REQUIREMENT:
Please copy the entries below word for word.
Top of DATA SHOWN
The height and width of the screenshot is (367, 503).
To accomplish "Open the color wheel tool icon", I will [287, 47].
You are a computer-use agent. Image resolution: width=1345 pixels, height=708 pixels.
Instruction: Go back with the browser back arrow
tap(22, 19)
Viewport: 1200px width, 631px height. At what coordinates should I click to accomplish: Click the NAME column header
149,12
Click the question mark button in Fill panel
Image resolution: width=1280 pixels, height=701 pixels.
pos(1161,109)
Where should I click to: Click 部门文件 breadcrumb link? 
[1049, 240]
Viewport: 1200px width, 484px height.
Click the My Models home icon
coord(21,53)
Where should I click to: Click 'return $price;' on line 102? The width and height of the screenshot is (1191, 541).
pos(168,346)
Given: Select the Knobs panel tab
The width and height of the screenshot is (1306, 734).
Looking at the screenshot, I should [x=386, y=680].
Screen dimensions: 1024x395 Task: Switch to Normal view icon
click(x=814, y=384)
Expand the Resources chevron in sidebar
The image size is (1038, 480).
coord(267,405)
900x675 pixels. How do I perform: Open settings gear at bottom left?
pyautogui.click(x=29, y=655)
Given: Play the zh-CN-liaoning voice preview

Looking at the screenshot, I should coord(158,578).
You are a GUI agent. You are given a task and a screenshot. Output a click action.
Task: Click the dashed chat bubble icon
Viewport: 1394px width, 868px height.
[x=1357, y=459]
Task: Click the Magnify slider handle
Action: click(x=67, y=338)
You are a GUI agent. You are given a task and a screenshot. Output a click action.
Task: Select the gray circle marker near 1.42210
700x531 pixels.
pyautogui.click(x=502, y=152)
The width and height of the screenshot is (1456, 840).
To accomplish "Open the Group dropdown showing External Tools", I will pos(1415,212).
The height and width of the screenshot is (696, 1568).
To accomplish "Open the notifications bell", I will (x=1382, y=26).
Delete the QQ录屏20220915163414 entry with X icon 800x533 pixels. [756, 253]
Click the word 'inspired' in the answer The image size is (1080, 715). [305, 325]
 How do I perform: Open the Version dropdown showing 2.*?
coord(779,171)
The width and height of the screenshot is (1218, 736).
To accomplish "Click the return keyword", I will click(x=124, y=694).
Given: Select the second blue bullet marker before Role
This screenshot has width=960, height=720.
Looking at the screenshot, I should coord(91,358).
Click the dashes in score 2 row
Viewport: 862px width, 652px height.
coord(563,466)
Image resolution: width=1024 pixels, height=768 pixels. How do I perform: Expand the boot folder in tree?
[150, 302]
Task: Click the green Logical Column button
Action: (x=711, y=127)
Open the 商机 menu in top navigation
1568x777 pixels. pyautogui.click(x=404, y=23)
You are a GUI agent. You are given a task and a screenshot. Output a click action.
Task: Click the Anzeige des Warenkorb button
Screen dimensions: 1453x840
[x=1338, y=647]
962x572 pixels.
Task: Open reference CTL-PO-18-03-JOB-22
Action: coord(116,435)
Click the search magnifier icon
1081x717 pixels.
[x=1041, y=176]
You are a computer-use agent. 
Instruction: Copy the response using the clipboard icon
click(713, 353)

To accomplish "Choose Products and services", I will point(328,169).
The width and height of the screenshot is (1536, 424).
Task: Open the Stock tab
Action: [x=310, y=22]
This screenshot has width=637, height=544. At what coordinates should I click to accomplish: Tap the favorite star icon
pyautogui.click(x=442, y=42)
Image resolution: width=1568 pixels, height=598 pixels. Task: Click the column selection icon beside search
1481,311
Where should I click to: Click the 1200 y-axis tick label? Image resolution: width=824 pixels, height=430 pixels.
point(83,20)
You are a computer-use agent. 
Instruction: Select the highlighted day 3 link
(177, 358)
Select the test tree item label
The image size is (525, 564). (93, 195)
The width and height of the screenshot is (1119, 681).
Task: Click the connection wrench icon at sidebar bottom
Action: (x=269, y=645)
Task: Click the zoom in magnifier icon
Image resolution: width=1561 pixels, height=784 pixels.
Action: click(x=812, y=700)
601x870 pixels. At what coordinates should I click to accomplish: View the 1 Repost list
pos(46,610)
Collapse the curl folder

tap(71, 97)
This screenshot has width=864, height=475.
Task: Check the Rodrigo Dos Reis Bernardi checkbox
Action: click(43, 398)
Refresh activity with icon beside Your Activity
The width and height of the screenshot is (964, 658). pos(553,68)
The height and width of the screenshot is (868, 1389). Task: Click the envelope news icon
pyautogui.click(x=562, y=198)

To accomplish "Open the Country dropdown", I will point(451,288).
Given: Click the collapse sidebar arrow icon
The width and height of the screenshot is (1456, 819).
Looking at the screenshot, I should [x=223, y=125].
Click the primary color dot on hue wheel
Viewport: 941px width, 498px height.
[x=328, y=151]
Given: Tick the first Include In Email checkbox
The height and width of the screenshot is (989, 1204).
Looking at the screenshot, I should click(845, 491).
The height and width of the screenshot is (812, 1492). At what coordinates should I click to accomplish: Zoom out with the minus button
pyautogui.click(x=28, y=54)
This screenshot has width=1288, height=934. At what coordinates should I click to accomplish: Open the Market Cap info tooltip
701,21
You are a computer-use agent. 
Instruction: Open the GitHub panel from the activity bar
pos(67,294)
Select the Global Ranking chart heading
Bottom of DATA SHOWN
ANSWER TO THIS PROBLEM:
The height and width of the screenshot is (367, 503).
To accomplish "Open the color wheel tool icon", I will [287, 47].
You are a computer-use agent. Image resolution: width=1345 pixels, height=708 pixels.
Instruction: Go back with the browser back arrow
tap(22, 19)
Viewport: 1200px width, 631px height. At what coordinates should I click to accomplish: Click the NAME column header
149,12
Click the question mark button in Fill panel
Image resolution: width=1280 pixels, height=701 pixels.
pos(1161,109)
Where should I click to: Click 部门文件 breadcrumb link? 
[1049, 240]
Viewport: 1200px width, 484px height.
Click the My Models home icon
coord(21,53)
Where should I click to: Click 'return $price;' on line 102? The width and height of the screenshot is (1191, 541).
pos(168,346)
Given: Select the Knobs panel tab
The width and height of the screenshot is (1306, 734).
Looking at the screenshot, I should [x=386, y=680].
Screen dimensions: 1024x395 Task: Switch to Normal view icon
click(x=814, y=384)
Expand the Resources chevron in sidebar
The image size is (1038, 480).
coord(267,405)
900x675 pixels. How do I perform: Open settings gear at bottom left?
pyautogui.click(x=29, y=655)
Given: Play the zh-CN-liaoning voice preview

Looking at the screenshot, I should coord(158,578).
You are a GUI agent. You are given a task and a screenshot. Output a click action.
Task: Click the dashed chat bubble icon
Viewport: 1394px width, 868px height.
[x=1357, y=459]
Task: Click the Magnify slider handle
Action: click(x=67, y=338)
You are a GUI agent. You are given a task and a screenshot. Output a click action.
Task: Select the gray circle marker near 1.42210
700x531 pixels.
pyautogui.click(x=502, y=152)
The width and height of the screenshot is (1456, 840).
To accomplish "Open the Group dropdown showing External Tools", I will pos(1415,212).
The height and width of the screenshot is (696, 1568).
To accomplish "Open the notifications bell", I will (x=1382, y=26).
Delete the QQ录屏20220915163414 entry with X icon 800x533 pixels. [756, 253]
Click the word 'inspired' in the answer The image size is (1080, 715). [305, 325]
 How do I perform: Open the Version dropdown showing 2.*?
coord(779,171)
The width and height of the screenshot is (1218, 736).
To accomplish "Click the return keyword", I will click(x=124, y=694).
Given: Select the second blue bullet marker before Role
This screenshot has width=960, height=720.
Looking at the screenshot, I should coord(91,358).
Click the dashes in score 2 row
Viewport: 862px width, 652px height.
coord(563,466)
Image resolution: width=1024 pixels, height=768 pixels. How do I perform: Expand the boot folder in tree?
[150, 302]
Task: Click the green Logical Column button
Action: (x=711, y=127)
Open the 商机 menu in top navigation
1568x777 pixels. pyautogui.click(x=404, y=23)
You are a GUI agent. You are given a task and a screenshot. Output a click action.
Task: Click the Anzeige des Warenkorb button
Screen dimensions: 1453x840
[x=1338, y=647]
962x572 pixels.
Task: Open reference CTL-PO-18-03-JOB-22
Action: coord(116,435)
Click the search magnifier icon
1081x717 pixels.
[x=1041, y=176]
You are a computer-use agent. 
Instruction: Copy the response using the clipboard icon
click(713, 353)

To accomplish "Choose Products and services", I will point(328,169).
The width and height of the screenshot is (1536, 424).
Task: Open the Stock tab
Action: [x=310, y=22]
This screenshot has width=637, height=544. At what coordinates should I click to accomplish: Tap the favorite star icon
pyautogui.click(x=442, y=42)
Image resolution: width=1568 pixels, height=598 pixels. Task: Click the column selection icon beside search
1481,311
Where should I click to: Click the 1200 y-axis tick label? Image resolution: width=824 pixels, height=430 pixels.
point(83,20)
You are a computer-use agent. 
Instruction: Select the highlighted day 3 link
(177, 358)
Select the test tree item label
The image size is (525, 564). (93, 195)
The width and height of the screenshot is (1119, 681).
Task: Click the connection wrench icon at sidebar bottom
Action: (x=269, y=645)
Task: Click the zoom in magnifier icon
Image resolution: width=1561 pixels, height=784 pixels.
Action: click(x=812, y=700)
601x870 pixels. At what coordinates should I click to accomplish: View the 1 Repost list
pos(46,610)
Collapse the curl folder

tap(71, 97)
This screenshot has width=864, height=475.
Task: Check the Rodrigo Dos Reis Bernardi checkbox
Action: click(43, 398)
Refresh activity with icon beside Your Activity
The width and height of the screenshot is (964, 658). pos(553,68)
The height and width of the screenshot is (868, 1389). Task: Click the envelope news icon
pyautogui.click(x=562, y=198)

To accomplish "Open the Country dropdown", I will point(451,288).
Given: Click the collapse sidebar arrow icon
The width and height of the screenshot is (1456, 819).
Looking at the screenshot, I should [x=223, y=125].
Click the primary color dot on hue wheel
Viewport: 941px width, 498px height.
[x=328, y=151]
Given: Tick the first Include In Email checkbox
The height and width of the screenshot is (989, 1204).
Looking at the screenshot, I should click(845, 491).
The height and width of the screenshot is (812, 1492). At what coordinates should I click to accomplish: Zoom out with the minus button
pyautogui.click(x=28, y=54)
This screenshot has width=1288, height=934. At what coordinates should I click to accomplish: Open the Market Cap info tooltip
701,21
You are a computer-use agent. 
Instruction: Open the GitHub panel from the activity bar
pos(67,294)
Select the Global Ranking chart heading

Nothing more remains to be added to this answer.